+++ Records to process

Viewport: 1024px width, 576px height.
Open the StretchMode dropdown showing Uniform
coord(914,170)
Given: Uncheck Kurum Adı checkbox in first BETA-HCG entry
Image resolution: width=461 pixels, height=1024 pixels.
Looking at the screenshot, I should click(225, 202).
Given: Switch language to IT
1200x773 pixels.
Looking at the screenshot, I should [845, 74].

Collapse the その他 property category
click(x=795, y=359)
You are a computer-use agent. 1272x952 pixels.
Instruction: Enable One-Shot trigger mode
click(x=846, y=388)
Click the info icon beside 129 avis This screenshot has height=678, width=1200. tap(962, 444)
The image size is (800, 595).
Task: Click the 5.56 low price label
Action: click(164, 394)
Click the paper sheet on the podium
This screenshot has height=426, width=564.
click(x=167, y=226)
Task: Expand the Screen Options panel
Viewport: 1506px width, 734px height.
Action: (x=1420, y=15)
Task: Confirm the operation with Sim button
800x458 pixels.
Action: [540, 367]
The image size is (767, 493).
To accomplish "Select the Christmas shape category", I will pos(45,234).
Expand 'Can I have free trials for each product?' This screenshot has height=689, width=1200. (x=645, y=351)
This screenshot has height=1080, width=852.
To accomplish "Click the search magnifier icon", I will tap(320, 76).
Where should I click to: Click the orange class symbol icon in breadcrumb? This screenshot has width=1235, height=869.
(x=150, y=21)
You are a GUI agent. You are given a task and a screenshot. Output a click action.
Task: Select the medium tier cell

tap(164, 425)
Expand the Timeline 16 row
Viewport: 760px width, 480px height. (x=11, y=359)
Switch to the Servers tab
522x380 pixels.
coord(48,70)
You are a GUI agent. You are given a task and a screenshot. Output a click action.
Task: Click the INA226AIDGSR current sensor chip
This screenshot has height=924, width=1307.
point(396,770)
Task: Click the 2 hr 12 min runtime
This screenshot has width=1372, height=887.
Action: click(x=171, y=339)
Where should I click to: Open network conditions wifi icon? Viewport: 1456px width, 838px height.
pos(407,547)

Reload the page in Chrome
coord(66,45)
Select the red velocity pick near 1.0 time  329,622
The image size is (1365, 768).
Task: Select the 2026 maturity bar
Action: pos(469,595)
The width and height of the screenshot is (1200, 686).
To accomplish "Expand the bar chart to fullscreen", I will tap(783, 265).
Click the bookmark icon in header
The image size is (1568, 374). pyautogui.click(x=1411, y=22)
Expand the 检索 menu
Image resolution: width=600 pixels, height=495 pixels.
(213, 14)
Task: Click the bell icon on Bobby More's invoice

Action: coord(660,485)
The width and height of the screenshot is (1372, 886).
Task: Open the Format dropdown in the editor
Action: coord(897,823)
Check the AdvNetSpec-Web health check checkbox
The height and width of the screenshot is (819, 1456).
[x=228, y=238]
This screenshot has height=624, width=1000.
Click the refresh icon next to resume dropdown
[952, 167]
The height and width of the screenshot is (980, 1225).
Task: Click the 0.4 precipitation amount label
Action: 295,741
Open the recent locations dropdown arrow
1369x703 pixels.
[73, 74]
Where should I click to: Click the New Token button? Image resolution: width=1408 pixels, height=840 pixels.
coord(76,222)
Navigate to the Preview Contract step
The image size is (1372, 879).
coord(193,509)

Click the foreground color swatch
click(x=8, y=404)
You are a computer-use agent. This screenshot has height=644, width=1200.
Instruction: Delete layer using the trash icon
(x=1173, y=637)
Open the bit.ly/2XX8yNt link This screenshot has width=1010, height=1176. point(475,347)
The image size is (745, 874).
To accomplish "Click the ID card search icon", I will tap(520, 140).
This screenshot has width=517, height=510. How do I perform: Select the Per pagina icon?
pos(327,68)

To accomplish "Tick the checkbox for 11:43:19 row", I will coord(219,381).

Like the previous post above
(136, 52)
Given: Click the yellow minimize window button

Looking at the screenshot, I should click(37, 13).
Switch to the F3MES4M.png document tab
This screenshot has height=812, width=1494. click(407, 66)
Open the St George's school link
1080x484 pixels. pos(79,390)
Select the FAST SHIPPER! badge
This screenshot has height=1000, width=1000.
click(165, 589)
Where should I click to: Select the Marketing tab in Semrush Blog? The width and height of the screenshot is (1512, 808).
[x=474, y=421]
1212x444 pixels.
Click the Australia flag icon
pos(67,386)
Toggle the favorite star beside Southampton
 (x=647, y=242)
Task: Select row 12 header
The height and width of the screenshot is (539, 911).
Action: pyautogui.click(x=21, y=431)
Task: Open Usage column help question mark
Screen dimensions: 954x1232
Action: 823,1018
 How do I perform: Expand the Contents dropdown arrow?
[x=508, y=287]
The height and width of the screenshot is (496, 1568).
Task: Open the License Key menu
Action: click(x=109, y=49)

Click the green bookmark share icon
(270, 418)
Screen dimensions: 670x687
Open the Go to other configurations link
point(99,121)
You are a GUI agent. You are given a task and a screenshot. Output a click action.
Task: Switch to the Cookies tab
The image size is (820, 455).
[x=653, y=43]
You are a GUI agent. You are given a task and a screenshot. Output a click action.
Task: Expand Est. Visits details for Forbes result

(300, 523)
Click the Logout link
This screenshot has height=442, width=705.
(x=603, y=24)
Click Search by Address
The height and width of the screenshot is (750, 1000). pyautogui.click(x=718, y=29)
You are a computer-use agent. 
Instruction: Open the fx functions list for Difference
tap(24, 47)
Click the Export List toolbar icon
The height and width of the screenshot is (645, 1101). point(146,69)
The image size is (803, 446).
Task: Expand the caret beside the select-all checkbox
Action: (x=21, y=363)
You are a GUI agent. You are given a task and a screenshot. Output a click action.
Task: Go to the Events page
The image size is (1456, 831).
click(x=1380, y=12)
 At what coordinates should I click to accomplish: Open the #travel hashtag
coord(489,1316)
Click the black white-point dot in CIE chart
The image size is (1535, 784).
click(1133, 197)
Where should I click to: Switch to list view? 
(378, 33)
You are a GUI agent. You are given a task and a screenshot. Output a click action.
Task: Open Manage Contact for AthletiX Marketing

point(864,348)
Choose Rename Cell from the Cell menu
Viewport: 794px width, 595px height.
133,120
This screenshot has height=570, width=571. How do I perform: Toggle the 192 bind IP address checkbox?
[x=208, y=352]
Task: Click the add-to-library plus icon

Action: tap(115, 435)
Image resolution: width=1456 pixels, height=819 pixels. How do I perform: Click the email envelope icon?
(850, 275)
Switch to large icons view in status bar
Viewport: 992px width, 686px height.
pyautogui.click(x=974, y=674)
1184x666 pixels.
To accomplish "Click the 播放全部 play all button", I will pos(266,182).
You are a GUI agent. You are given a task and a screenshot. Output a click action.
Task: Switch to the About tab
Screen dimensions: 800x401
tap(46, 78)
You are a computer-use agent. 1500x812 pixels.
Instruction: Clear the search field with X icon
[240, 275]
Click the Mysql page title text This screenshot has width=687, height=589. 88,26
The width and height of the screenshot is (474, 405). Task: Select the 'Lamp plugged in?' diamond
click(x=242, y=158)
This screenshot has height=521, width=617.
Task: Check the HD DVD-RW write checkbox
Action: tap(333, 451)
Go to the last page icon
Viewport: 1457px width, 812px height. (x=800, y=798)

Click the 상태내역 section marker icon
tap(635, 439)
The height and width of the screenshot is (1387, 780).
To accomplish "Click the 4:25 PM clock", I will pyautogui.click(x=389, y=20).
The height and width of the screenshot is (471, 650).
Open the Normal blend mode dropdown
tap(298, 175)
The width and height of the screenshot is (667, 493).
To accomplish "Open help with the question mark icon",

++++++

**What you should do:** Reproduce verbatim the lines from the one containing "Task: Click the add-to-library plus icon" up to and including the one containing "I will pos(266,182).".

**Result for this task:**
Task: Click the add-to-library plus icon

Action: tap(115, 435)
Image resolution: width=1456 pixels, height=819 pixels. How do I perform: Click the email envelope icon?
(850, 275)
Switch to large icons view in status bar
Viewport: 992px width, 686px height.
pyautogui.click(x=974, y=674)
1184x666 pixels.
To accomplish "Click the 播放全部 play all button", I will pos(266,182).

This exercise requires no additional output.